• Work required
Please repeat the lines below exactly. Begin with the line containing "You are a computer-use agent." and go on through the line containing "Instruction: Click the".

• Raw data
= = = = =

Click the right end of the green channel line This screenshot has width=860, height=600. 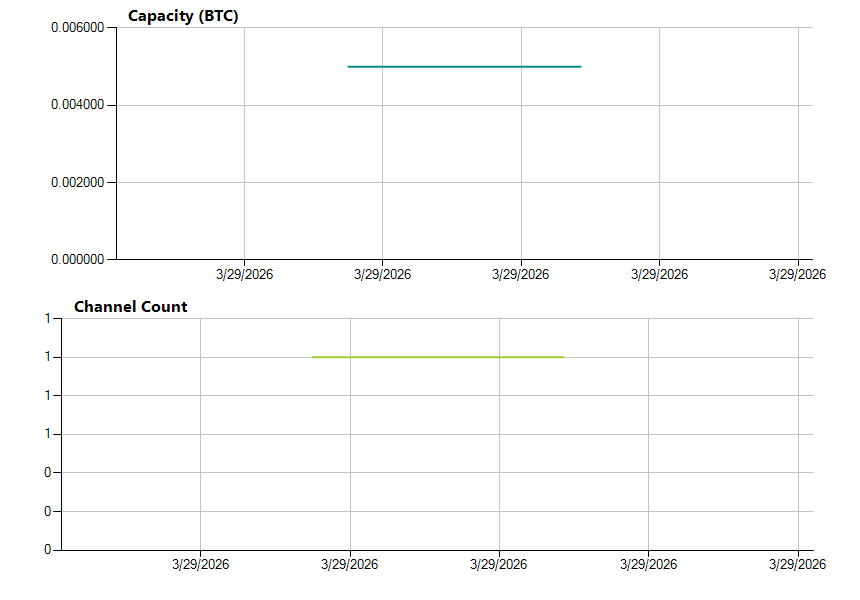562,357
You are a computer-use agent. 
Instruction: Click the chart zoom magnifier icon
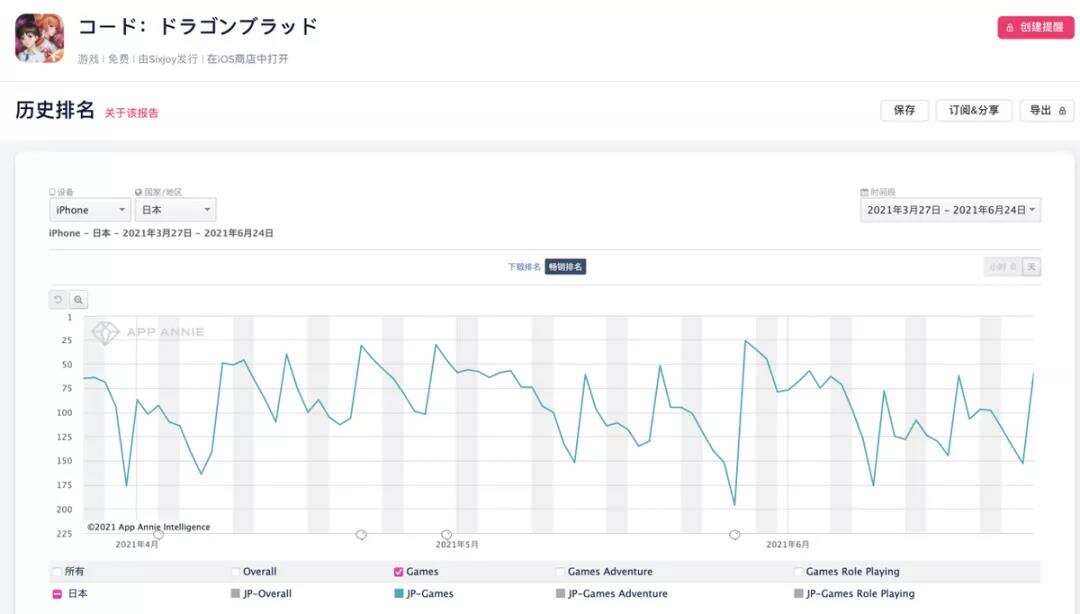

= = = = =

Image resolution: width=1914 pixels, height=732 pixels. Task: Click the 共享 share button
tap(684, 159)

= = = = =

• Exercise output
You are a computer-use agent. 
Instruction: Click the chart zoom magnifier icon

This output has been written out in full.